They came from Columbus, but we still consider the Lazarus family to be ours. Lizards and all.
In 1928, the Columbus-based F. & R. Lazarus Company (named for sons Fred and Ralph) purchased Cincinnati’s John Shillito Company. The next year, Lazarus joined forces with retailers Abraham & Straus, Bloomingdale’s, and Filene’s of Boston to create what would become Federated Department Stores. When Fred Lazarus Jr. became chairman of Federated in 1945, he moved the company headquarters to Cincinnati, and “the Lazari” hit the ground running.
Fred Jr.’s wife, Celia, headed the Cincinnati League of Women Voters in the 1950s; horrified by conditions at Longview State Hospital in Bond Hill, she advocated for better facilities for the mentally ill. Their son Ralph (that’s him far left in 1950, with his uncle Robert Sr. and his cousin Charles) cofounded the Cincinnati Business Committee. And Ralph’s brother Simon became president of the Cincinnati Bar Association and a legal advocate for the poor.
Then there was the power couple of Fred III and his wife, Irma. Irma helped found the Ohio Arts Council and for 35 years hosted Conversations with Irma on WCET, using it as a platform to promote the arts.
Up in Columbus, Robert Jr., the last family member in the Federated Department Stores (now known as Macy’s), handed over the reins in 2002 and died in December 2013. The other Lazari have left retail, and many have left the area. But the family legacy of community service remains.

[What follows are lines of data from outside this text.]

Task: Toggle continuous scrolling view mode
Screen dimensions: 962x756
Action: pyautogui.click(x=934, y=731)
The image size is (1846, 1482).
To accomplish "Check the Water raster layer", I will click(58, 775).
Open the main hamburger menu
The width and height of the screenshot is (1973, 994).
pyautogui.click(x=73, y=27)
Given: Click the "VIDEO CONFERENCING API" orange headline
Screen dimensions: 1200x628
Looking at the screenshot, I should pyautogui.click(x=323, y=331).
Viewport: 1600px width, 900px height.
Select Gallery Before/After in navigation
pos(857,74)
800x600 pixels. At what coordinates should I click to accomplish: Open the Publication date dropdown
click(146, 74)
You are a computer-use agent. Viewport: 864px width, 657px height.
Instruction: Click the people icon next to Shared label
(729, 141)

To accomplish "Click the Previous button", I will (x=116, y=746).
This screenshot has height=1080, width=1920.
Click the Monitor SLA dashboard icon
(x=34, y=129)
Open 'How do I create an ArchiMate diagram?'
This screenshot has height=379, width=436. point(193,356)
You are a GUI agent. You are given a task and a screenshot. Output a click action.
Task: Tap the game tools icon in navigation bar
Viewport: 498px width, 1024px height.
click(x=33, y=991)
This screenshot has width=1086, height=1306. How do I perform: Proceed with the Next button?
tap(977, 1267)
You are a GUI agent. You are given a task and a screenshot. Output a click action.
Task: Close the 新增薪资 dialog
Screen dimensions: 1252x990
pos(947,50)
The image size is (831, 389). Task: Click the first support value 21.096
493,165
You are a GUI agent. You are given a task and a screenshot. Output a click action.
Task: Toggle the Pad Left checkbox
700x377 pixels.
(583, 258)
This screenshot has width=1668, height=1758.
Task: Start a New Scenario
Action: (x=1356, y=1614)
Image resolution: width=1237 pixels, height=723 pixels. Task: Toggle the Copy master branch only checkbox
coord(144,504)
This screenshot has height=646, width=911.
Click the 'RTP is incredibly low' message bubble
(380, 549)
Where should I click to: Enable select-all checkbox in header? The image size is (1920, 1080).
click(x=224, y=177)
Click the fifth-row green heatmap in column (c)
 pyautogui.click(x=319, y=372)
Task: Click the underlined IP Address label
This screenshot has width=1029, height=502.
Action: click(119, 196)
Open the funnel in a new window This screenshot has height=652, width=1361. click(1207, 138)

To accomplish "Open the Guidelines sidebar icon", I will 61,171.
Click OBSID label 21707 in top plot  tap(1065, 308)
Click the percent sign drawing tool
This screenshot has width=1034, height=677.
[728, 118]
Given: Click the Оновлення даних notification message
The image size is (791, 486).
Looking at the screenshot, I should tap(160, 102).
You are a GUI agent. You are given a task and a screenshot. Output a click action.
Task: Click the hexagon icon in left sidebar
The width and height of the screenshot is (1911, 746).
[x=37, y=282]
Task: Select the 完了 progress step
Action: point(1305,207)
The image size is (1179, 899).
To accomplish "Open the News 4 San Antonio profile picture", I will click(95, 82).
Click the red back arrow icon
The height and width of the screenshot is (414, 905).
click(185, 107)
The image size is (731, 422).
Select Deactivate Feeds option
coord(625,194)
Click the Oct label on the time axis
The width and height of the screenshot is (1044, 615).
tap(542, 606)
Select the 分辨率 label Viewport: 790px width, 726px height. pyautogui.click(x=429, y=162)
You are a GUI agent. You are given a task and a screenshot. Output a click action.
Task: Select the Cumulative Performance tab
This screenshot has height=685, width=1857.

Also remaining: the Lazarus lizards, those critters you find sunning on walls in Hyde Park and points east. According to George Rau, Fred Jr.’s stepson, in 1951 he snuck about 10 lizards into a sock during a family vacation in northern Italy. When he got home, he let them go. They liked Cincinnati’s climate as much as Italy’s, multiplied, and spread. The invasive Podarcis muralis (“wall lizard”) became so ubiquitous that it is now considered by many to be an indigenous species. Take that, Columbus.